TASK DESCRIPTION
Turn the listing lines into a JSON list of strings, one string per line and no blank lines. Begin at the line that has "The height and width of the screenshot is (800, 1200)." and stop after the line that has "Looking at the screenshot, I should pos(80,522).".

MATERIAL FOR THIS TASK

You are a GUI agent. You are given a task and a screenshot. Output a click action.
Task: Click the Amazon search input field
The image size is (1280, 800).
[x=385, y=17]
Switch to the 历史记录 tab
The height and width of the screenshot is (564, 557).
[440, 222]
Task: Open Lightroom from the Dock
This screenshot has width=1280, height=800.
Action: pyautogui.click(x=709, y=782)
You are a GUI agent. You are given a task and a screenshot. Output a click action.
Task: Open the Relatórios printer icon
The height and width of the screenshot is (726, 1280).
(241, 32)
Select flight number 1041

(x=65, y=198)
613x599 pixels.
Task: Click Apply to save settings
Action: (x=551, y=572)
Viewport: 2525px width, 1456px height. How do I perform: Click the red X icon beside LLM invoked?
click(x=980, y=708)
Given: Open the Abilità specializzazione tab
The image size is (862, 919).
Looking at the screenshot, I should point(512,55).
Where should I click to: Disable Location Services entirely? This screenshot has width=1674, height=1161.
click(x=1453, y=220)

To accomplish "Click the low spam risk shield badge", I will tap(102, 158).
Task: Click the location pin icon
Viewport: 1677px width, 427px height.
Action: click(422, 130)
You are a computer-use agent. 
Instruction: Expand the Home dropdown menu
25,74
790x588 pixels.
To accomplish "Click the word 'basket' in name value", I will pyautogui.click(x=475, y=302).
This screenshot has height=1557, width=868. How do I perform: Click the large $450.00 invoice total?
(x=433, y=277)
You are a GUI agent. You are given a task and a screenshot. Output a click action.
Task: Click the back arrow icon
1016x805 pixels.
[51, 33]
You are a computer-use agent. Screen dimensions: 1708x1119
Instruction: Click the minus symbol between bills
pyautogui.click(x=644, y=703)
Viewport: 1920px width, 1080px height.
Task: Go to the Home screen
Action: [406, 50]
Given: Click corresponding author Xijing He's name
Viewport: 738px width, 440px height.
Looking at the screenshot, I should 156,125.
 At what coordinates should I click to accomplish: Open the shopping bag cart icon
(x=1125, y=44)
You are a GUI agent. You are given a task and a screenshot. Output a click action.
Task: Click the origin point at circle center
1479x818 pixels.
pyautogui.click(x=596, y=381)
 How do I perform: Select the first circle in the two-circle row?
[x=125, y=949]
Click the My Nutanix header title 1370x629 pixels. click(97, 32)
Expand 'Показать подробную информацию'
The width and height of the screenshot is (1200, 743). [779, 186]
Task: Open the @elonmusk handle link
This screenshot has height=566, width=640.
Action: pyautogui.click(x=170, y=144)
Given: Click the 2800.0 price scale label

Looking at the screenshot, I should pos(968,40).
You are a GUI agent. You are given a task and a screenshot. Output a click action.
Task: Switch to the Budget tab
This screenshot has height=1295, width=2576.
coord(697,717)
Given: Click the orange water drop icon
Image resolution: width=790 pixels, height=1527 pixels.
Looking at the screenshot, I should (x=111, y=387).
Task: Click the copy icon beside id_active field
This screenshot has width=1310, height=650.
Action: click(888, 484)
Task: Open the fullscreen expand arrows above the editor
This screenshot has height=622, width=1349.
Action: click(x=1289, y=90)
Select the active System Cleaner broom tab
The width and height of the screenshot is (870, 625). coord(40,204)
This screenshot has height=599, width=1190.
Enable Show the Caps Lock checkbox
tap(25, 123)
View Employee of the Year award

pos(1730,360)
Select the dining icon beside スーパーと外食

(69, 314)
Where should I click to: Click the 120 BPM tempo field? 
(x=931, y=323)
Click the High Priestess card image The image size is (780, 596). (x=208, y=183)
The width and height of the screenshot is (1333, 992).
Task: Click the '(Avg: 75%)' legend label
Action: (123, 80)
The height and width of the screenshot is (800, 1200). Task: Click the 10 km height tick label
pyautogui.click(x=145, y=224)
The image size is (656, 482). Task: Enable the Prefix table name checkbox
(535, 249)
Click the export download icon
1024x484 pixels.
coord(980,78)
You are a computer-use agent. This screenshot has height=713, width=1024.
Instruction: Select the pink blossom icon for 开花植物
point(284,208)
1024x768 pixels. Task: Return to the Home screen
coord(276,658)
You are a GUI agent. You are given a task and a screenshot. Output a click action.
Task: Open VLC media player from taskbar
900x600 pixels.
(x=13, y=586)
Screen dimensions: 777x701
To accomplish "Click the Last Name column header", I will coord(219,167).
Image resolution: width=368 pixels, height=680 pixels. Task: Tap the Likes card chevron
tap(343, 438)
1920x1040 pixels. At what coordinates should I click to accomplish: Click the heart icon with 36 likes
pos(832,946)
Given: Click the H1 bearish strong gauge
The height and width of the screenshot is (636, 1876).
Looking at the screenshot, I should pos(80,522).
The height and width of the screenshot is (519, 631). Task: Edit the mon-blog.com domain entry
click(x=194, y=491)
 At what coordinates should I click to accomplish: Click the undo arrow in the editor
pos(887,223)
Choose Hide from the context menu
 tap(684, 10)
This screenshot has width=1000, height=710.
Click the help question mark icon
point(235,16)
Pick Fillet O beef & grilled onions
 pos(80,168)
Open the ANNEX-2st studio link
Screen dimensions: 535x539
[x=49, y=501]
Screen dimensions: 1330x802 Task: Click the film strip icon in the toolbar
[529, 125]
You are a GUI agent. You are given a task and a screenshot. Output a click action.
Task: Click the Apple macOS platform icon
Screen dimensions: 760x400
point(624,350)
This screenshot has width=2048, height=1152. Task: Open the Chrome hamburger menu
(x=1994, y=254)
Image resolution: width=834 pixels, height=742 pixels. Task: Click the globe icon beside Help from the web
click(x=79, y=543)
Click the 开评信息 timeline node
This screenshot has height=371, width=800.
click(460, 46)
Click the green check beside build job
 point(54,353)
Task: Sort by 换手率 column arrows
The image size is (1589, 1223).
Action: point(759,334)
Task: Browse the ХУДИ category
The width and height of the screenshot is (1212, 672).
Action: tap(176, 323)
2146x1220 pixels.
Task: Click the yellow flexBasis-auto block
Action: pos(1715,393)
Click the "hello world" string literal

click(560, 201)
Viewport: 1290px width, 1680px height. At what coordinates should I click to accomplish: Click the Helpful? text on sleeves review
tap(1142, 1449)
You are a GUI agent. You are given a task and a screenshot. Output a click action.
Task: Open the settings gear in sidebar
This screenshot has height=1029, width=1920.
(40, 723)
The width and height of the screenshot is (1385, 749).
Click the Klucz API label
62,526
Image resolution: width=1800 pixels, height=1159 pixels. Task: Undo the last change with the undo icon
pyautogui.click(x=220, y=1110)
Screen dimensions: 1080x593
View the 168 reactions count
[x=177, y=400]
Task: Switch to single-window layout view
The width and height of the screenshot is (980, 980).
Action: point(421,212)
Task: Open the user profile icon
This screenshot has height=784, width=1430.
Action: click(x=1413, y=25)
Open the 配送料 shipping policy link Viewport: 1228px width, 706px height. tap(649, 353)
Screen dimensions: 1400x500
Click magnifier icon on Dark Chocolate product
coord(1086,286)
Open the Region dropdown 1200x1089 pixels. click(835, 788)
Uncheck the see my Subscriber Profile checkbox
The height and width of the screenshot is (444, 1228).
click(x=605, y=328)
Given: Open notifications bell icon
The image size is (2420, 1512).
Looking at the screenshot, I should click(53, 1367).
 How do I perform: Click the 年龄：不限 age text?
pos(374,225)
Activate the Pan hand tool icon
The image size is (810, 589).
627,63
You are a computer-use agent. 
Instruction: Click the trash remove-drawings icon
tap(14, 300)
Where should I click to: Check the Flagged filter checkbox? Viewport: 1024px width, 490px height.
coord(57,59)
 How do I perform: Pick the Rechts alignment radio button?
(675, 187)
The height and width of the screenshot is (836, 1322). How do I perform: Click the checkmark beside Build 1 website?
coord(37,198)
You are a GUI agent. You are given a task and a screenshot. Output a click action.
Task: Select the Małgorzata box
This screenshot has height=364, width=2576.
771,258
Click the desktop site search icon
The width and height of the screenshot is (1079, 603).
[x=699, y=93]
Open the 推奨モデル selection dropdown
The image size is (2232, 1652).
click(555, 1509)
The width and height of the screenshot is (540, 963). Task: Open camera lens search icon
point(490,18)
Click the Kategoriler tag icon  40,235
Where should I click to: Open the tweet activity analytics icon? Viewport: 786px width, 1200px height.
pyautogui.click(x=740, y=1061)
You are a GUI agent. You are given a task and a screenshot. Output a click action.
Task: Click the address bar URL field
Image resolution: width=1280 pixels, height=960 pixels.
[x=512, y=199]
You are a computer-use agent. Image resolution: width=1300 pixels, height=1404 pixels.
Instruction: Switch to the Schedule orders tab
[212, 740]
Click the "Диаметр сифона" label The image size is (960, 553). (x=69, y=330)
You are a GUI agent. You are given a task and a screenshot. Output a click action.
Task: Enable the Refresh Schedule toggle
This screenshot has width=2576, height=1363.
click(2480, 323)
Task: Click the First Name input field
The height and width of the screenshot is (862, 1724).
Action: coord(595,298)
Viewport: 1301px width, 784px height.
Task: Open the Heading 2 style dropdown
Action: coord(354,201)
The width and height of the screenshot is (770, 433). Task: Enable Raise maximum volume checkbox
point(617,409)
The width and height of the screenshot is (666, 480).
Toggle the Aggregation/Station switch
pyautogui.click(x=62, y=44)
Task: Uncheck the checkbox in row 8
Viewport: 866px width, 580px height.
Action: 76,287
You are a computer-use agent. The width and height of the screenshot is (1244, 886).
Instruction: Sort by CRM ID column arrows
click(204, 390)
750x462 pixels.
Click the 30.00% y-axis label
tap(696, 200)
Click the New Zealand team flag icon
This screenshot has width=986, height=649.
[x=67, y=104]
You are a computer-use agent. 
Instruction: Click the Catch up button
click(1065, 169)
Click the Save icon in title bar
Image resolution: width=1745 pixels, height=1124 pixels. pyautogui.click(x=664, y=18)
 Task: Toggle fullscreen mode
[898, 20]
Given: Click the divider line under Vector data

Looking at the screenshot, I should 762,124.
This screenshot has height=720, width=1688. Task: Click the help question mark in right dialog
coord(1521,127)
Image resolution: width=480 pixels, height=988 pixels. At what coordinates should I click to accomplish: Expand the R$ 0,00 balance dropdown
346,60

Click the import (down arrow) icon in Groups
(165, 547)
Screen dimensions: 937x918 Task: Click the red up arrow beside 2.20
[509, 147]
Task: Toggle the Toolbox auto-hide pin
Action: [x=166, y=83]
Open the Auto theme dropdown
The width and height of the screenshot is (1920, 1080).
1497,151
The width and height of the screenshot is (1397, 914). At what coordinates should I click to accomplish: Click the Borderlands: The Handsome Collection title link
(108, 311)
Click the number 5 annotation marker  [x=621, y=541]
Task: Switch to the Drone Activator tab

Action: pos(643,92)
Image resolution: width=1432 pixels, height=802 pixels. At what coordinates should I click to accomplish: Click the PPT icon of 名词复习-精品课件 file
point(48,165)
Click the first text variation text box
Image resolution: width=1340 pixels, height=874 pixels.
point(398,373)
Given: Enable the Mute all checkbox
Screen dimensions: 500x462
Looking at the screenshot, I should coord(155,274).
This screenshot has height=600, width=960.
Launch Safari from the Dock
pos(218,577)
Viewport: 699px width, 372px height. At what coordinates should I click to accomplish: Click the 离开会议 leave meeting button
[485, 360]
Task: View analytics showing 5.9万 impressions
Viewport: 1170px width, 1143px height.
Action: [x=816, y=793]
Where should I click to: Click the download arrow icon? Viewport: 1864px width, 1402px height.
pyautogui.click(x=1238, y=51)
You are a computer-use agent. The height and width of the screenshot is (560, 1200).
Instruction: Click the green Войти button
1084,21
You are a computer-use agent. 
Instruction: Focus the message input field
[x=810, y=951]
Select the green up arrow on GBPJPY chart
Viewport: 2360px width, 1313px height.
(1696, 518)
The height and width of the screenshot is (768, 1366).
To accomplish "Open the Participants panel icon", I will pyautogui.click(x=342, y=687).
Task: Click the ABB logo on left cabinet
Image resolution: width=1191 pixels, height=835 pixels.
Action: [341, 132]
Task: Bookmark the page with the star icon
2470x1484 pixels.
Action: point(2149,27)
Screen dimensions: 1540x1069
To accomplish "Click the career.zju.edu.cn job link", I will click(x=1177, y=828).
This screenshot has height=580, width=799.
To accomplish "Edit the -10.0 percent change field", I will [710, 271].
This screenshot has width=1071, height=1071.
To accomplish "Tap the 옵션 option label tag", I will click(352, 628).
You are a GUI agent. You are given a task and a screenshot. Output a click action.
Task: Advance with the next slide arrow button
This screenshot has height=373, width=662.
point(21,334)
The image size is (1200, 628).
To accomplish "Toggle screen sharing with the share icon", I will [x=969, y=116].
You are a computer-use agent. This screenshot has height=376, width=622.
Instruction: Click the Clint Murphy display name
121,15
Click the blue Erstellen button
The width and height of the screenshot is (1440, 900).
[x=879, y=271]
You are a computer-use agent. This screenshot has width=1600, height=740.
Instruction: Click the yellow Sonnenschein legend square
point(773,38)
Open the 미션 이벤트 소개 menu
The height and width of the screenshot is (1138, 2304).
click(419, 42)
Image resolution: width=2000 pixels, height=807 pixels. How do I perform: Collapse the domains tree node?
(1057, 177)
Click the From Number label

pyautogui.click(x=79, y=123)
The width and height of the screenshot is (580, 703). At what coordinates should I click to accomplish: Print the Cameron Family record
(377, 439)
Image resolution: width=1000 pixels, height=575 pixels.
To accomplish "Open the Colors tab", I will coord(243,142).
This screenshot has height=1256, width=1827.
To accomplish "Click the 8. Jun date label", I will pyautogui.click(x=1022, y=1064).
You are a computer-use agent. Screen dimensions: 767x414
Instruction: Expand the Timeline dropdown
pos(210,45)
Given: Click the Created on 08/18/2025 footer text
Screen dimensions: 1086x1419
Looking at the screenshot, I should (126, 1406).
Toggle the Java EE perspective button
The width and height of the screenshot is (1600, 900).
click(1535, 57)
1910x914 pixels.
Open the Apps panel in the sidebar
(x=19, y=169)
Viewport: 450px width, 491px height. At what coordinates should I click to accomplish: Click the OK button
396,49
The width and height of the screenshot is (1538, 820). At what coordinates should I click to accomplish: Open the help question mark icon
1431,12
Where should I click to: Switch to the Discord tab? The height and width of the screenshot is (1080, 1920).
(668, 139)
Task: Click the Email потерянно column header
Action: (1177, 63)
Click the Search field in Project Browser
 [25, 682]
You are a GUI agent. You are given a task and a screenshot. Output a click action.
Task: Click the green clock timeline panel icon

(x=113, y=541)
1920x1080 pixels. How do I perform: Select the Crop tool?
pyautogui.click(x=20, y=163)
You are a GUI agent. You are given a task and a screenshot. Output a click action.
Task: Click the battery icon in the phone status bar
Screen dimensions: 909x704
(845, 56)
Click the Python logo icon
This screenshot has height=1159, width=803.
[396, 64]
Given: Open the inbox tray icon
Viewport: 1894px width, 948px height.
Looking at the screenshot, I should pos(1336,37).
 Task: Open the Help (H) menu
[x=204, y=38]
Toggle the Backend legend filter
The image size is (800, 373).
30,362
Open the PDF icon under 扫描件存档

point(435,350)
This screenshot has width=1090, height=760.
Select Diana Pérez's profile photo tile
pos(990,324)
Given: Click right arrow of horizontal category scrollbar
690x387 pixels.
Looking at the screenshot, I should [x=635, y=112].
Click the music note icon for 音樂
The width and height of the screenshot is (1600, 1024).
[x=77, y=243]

RESULT OF THE TASK
[
  "The height and width of the screenshot is (800, 1200). Task: Click the 10 km height tick label",
  "pyautogui.click(x=145, y=224)",
  "The image size is (656, 482). Task: Enable the Prefix table name checkbox",
  "(535, 249)",
  "Click the export download icon",
  "1024x484 pixels.",
  "coord(980,78)",
  "You are a computer-use agent. This screenshot has height=713, width=1024.",
  "Instruction: Select the pink blossom icon for 开花植物",
  "point(284,208)",
  "1024x768 pixels. Task: Return to the Home screen",
  "coord(276,658)",
  "You are a GUI agent. You are given a task and a screenshot. Output a click action.",
  "Task: Open VLC media player from taskbar",
  "900x600 pixels.",
  "(x=13, y=586)",
  "Screen dimensions: 777x701",
  "To accomplish \"Click the Last Name column header\", I will coord(219,167).",
  "Image resolution: width=368 pixels, height=680 pixels. Task: Tap the Likes card chevron",
  "tap(343, 438)",
  "1920x1040 pixels. At what coordinates should I click to accomplish: Click the heart icon with 36 likes",
  "pos(832,946)",
  "Given: Click the H1 bearish strong gauge",
  "The height and width of the screenshot is (636, 1876).",
  "Looking at the screenshot, I should pos(80,522)."
]